Reading Iran: Literature, Food, Poetry, and the Inner Map of a Country
I came to Iran through literature and language. Long before I traveled across the country, I had been reading Persian poetry, studying the rhythm of the language, and trying to understand a place that cannot be approached through headlines alone.
Traveling in Iran deepened that early fascination. I encountered a country of immense cultural density: hospitality and restraint, beauty and endurance, tenderness and control. Iran’s politics are complicated and often painful, and the present moment makes this impossible to ignore. All of the friends in Iran I have been able to reach speak of unimaginable violence and loss. Nearly everyone knows a young person who was killed.
After everything I have experienced in Ukraine, I did not think I could still be shocked. Yet with every new story, I understand more clearly the depth of grief and suffering the country is moving through, often without witnesses. It is precisely in moments like this that reading matters: not as escape, but as a way to resist simplification, to remember that no country can be reduced to crisis alone.

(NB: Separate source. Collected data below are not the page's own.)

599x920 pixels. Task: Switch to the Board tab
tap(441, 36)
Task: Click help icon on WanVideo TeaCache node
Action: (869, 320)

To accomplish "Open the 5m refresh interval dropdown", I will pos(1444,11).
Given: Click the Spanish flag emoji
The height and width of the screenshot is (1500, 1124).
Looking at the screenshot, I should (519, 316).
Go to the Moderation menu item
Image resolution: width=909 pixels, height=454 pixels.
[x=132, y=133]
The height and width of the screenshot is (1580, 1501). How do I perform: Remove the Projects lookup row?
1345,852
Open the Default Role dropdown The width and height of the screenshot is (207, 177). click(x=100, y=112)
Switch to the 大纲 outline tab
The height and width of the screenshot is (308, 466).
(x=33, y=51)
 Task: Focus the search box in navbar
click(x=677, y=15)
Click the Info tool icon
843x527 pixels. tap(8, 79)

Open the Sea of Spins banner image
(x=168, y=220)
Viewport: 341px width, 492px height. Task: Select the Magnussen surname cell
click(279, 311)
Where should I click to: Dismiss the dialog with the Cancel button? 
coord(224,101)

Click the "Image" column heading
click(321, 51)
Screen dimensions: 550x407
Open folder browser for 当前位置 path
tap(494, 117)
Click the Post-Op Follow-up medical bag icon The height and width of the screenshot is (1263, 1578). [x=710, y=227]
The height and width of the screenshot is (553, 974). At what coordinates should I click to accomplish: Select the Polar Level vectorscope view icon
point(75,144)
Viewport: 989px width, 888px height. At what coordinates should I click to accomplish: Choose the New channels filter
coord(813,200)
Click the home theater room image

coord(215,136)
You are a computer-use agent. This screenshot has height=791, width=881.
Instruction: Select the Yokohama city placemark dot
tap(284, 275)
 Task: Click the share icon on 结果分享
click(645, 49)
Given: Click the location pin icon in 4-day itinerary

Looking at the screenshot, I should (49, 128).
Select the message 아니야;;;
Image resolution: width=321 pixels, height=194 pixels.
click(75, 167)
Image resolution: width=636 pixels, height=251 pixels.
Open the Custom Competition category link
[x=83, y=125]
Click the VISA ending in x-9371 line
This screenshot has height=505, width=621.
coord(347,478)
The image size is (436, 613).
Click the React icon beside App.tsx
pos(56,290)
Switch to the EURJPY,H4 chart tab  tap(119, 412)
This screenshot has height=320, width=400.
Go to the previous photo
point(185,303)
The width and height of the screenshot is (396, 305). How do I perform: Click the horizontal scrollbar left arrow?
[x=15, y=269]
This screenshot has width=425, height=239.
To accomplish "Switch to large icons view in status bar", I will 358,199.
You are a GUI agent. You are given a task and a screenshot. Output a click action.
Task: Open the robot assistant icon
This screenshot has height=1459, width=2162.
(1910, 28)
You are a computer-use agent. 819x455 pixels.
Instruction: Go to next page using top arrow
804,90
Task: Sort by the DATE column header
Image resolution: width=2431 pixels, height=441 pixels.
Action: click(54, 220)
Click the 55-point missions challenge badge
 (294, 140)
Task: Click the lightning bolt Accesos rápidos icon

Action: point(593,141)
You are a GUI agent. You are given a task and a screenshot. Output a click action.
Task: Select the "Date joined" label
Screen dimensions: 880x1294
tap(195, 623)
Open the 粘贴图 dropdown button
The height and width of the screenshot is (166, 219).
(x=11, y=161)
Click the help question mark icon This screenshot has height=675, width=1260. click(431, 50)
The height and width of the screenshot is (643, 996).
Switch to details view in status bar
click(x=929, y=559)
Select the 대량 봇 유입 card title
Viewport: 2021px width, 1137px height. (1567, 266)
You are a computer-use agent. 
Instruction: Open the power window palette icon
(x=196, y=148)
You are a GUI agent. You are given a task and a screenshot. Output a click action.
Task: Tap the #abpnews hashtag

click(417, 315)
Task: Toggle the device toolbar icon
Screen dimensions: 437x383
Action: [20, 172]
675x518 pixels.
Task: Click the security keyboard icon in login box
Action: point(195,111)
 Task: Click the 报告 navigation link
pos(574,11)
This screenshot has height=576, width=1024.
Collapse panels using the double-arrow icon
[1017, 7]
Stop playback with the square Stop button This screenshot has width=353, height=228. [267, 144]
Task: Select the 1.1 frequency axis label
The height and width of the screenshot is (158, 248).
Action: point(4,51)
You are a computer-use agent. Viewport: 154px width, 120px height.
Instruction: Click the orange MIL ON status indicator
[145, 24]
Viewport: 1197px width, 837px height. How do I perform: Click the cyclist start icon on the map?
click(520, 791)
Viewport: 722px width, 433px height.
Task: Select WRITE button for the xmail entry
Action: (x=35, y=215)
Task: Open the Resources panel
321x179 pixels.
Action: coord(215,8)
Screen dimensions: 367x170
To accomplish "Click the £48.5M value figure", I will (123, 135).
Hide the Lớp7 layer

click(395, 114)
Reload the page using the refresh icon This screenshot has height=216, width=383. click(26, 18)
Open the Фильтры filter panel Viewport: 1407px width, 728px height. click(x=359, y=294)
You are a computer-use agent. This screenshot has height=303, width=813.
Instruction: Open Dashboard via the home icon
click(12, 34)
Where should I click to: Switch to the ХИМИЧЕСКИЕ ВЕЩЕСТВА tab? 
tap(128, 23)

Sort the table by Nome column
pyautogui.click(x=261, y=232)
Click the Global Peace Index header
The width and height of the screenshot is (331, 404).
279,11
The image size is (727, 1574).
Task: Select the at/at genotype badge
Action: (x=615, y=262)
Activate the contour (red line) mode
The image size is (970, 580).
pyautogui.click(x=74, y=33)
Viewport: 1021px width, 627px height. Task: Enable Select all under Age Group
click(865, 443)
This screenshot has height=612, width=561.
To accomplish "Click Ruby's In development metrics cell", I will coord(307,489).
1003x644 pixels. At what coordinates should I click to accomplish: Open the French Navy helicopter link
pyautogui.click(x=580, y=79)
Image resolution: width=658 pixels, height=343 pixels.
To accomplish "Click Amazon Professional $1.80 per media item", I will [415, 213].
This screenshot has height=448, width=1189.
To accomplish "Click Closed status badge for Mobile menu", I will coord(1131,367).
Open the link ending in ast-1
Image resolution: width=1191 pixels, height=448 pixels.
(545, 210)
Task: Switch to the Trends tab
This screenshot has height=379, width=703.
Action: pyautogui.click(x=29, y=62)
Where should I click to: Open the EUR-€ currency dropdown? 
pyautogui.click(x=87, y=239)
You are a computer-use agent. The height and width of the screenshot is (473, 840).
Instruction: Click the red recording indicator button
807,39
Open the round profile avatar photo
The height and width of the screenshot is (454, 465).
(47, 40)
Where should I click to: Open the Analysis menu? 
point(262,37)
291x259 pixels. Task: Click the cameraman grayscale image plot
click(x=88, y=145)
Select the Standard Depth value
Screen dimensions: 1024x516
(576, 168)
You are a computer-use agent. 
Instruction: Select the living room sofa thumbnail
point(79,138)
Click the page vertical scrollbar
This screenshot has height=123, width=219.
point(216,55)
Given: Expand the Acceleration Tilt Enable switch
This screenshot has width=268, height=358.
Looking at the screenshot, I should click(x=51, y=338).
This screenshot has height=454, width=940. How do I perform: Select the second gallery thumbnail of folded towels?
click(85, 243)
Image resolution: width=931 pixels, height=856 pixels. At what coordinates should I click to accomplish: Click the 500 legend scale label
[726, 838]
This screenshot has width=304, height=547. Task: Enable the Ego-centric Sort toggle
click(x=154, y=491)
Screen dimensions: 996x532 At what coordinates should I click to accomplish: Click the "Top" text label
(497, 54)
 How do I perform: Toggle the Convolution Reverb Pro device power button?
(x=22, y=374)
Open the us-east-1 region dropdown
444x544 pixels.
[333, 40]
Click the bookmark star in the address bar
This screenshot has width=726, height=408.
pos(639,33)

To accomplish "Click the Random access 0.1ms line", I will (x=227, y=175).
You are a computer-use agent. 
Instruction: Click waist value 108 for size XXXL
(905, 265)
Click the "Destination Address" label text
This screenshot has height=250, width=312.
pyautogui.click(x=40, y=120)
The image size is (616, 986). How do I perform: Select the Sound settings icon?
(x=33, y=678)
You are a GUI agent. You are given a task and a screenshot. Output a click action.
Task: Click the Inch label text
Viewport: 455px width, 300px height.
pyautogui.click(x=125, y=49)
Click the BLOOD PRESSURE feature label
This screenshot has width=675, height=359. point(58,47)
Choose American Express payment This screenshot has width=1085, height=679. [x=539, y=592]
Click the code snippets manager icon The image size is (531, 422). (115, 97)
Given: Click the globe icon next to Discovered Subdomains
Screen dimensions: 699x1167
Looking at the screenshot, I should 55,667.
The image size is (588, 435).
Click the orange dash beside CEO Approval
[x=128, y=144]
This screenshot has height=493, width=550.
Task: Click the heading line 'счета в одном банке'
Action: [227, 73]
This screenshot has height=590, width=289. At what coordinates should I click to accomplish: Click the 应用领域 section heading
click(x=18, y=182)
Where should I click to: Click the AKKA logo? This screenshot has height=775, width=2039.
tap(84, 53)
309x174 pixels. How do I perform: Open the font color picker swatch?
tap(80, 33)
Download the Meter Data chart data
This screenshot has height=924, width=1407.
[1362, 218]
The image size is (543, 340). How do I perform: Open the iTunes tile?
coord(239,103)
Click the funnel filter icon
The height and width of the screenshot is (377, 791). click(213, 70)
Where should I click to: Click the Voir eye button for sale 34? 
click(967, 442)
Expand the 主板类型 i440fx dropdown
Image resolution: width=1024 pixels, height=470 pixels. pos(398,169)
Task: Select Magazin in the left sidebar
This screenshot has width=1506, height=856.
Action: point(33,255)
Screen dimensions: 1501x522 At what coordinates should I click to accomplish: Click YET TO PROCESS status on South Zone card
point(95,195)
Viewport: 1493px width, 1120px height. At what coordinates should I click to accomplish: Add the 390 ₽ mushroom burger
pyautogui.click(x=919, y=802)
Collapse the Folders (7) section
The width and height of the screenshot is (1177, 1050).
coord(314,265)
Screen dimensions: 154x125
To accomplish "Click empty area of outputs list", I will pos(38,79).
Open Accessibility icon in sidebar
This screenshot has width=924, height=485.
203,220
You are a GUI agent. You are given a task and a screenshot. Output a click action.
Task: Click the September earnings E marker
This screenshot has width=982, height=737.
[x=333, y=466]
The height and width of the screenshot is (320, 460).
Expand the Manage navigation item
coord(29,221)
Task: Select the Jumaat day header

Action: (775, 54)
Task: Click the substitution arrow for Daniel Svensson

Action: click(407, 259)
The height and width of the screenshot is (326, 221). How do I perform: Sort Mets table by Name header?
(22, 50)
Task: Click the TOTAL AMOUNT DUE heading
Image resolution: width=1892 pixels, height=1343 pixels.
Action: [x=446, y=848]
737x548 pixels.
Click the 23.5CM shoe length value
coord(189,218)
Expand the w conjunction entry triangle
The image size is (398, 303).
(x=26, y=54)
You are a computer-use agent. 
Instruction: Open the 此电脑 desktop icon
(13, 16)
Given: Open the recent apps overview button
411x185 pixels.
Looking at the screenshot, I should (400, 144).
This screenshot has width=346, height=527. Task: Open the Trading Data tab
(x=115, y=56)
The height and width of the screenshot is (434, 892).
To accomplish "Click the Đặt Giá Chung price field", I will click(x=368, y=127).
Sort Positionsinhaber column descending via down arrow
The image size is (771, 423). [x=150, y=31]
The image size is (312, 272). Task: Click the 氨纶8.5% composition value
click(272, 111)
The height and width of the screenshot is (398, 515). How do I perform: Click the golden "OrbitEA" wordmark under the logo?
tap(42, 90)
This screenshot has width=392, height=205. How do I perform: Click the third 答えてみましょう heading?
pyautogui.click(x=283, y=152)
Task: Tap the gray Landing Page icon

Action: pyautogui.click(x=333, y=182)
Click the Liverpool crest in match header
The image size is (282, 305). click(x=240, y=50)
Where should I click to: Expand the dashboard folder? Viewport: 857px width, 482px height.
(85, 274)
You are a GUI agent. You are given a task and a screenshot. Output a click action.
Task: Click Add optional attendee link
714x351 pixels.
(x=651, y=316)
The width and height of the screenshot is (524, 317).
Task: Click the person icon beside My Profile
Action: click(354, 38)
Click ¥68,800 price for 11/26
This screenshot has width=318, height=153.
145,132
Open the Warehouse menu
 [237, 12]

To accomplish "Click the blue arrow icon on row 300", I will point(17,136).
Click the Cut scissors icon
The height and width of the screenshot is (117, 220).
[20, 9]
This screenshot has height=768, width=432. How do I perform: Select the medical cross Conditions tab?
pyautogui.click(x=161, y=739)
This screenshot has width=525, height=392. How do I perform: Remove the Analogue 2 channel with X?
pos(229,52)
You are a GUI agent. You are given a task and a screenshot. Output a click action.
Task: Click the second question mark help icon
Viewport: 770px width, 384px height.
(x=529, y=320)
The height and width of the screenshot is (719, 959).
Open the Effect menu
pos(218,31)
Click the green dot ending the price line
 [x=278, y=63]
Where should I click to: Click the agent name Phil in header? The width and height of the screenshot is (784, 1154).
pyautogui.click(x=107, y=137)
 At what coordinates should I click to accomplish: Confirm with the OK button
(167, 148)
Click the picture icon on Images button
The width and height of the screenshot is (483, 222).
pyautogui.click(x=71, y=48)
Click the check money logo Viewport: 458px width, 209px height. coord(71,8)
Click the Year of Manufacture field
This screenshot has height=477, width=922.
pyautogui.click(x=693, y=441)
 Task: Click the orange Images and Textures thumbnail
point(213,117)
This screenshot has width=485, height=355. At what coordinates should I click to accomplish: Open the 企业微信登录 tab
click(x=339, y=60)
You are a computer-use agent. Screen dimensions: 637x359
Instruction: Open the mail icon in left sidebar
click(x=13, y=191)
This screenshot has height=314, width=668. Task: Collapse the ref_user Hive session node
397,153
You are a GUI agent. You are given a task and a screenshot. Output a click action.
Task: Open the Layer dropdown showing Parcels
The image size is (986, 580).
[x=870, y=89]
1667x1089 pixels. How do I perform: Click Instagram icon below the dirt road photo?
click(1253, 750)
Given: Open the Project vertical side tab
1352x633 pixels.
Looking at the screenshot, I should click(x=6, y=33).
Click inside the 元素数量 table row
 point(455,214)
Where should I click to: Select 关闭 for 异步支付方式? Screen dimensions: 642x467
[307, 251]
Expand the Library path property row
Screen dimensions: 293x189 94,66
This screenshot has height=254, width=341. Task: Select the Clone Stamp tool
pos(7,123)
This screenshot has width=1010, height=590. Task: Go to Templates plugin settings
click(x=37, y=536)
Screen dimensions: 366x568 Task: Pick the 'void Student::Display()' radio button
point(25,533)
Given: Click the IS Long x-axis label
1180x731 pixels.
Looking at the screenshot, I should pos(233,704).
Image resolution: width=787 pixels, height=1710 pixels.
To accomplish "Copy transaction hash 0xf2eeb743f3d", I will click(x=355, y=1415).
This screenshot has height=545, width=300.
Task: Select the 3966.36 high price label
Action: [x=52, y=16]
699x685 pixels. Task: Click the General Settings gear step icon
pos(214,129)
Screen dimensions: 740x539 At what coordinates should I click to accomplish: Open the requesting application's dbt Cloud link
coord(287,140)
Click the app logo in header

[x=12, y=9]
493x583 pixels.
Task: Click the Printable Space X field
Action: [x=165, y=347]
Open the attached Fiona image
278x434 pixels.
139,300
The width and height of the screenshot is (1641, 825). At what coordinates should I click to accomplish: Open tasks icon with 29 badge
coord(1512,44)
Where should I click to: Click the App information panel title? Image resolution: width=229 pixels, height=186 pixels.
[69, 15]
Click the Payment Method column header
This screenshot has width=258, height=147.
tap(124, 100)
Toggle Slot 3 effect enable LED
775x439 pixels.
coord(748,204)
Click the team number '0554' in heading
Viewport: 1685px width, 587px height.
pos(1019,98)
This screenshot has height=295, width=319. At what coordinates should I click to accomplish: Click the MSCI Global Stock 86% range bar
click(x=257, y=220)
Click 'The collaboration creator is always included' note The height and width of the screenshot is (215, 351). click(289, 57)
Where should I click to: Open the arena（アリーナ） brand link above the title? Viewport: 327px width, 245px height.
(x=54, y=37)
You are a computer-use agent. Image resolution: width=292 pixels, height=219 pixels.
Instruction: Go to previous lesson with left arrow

This reading list brings together books from my library. These books are an attempt to understand Iran not as an abstraction or a crisis, but as a layered, ancient, and profoundly human place.
Essentials — where to begin
The Blind Owl by Sadegh Hedayat
A foundational modern Iranian novel. Dark, hallucinatory, and deeply psychological, it explores alienation, obsession, and the fracture between inner life and social reality. Demanding, but essential.